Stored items

----

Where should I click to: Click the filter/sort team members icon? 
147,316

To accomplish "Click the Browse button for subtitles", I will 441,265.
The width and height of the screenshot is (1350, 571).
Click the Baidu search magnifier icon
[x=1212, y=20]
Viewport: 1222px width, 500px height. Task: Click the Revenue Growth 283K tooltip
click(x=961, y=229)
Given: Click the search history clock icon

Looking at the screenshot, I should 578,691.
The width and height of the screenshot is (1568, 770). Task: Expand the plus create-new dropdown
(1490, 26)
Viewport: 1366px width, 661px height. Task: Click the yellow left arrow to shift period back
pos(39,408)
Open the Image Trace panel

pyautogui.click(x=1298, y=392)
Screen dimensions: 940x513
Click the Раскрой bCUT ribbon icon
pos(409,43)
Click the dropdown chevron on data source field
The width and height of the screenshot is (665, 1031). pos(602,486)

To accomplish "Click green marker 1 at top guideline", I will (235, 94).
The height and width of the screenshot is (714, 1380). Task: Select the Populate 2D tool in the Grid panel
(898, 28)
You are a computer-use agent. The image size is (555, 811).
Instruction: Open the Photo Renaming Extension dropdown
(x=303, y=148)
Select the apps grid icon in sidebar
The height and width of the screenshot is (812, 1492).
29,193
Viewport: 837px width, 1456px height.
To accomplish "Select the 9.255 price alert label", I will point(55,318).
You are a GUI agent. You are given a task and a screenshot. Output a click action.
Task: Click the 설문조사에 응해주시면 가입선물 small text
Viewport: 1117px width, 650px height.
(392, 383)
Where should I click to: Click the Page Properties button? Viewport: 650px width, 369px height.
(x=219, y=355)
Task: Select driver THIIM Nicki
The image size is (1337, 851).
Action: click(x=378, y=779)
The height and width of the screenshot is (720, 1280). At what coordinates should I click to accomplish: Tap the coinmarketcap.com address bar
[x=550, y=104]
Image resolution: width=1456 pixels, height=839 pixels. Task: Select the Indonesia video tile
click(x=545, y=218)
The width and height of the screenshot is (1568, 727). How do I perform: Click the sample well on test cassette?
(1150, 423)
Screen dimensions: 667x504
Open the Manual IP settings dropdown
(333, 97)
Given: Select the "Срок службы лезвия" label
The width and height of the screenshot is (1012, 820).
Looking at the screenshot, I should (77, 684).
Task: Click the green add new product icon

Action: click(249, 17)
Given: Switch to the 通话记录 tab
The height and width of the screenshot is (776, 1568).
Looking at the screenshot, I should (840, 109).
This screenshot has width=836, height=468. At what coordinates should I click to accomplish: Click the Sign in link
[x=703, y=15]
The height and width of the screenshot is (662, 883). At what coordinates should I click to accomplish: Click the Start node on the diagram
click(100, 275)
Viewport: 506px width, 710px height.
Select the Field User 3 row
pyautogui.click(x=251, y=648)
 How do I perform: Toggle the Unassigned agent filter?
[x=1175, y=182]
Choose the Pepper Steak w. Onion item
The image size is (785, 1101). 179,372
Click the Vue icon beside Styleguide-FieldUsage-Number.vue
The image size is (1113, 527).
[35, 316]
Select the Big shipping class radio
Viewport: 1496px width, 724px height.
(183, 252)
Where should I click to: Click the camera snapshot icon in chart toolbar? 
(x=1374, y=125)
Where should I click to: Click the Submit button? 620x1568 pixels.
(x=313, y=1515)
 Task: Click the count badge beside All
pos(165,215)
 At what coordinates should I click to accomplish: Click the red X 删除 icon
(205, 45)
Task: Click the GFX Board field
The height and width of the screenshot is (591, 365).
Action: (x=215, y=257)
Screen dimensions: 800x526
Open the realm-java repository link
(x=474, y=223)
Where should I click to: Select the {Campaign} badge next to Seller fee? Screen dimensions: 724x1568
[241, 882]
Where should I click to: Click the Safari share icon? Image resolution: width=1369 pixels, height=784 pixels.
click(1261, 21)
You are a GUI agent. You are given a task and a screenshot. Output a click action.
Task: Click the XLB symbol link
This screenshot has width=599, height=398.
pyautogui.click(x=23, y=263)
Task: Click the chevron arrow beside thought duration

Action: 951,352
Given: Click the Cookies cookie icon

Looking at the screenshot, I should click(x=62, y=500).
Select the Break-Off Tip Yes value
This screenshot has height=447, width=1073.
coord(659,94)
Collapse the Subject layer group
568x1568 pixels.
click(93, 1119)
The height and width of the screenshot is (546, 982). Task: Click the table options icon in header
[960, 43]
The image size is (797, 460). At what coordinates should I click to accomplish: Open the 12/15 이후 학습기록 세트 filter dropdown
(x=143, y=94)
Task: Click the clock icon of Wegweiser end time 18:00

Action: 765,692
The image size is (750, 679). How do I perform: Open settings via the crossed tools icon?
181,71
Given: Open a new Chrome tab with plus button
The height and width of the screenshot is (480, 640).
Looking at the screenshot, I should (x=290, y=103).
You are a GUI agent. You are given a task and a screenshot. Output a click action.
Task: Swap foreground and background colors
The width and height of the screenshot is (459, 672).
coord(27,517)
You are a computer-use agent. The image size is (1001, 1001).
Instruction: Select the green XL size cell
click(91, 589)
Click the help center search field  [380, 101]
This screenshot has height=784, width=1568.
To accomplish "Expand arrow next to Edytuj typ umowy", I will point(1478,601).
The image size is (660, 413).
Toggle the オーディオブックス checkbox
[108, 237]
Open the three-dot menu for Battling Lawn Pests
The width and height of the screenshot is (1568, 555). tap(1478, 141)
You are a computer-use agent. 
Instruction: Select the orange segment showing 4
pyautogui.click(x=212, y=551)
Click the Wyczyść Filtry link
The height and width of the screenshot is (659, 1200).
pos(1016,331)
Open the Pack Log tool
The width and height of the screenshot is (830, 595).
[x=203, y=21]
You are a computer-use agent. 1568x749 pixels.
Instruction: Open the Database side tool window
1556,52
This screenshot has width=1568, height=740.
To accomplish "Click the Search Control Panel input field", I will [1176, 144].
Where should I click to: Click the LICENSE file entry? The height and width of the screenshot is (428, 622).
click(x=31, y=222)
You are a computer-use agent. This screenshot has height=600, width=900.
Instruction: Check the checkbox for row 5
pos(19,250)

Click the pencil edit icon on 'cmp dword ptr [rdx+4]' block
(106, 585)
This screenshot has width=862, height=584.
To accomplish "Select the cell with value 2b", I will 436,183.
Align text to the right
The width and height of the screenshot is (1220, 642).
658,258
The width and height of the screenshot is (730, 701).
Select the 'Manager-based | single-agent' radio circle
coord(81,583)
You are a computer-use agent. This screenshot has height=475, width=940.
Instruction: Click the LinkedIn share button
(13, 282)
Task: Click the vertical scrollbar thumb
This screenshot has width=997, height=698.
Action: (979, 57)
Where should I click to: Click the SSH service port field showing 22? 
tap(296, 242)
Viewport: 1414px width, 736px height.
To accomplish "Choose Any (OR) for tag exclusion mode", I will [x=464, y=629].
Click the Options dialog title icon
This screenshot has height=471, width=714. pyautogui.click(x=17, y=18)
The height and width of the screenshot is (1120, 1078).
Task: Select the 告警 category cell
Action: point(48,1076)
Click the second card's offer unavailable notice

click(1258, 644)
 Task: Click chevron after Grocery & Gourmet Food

----

— REQUIRED ACTION —
Pull every line containing "computer" out of the records.

— TASK SOLUTION —
You are a computer-use agent. The image size is (555, 811).
You are a computer-use agent. The image size is (1001, 1001).
You are a computer-use agent. 
You are a computer-use agent. 1568x749 pixels.
You are a computer-use agent. This screenshot has height=600, width=900.
You are a computer-use agent. This screenshot has height=475, width=940.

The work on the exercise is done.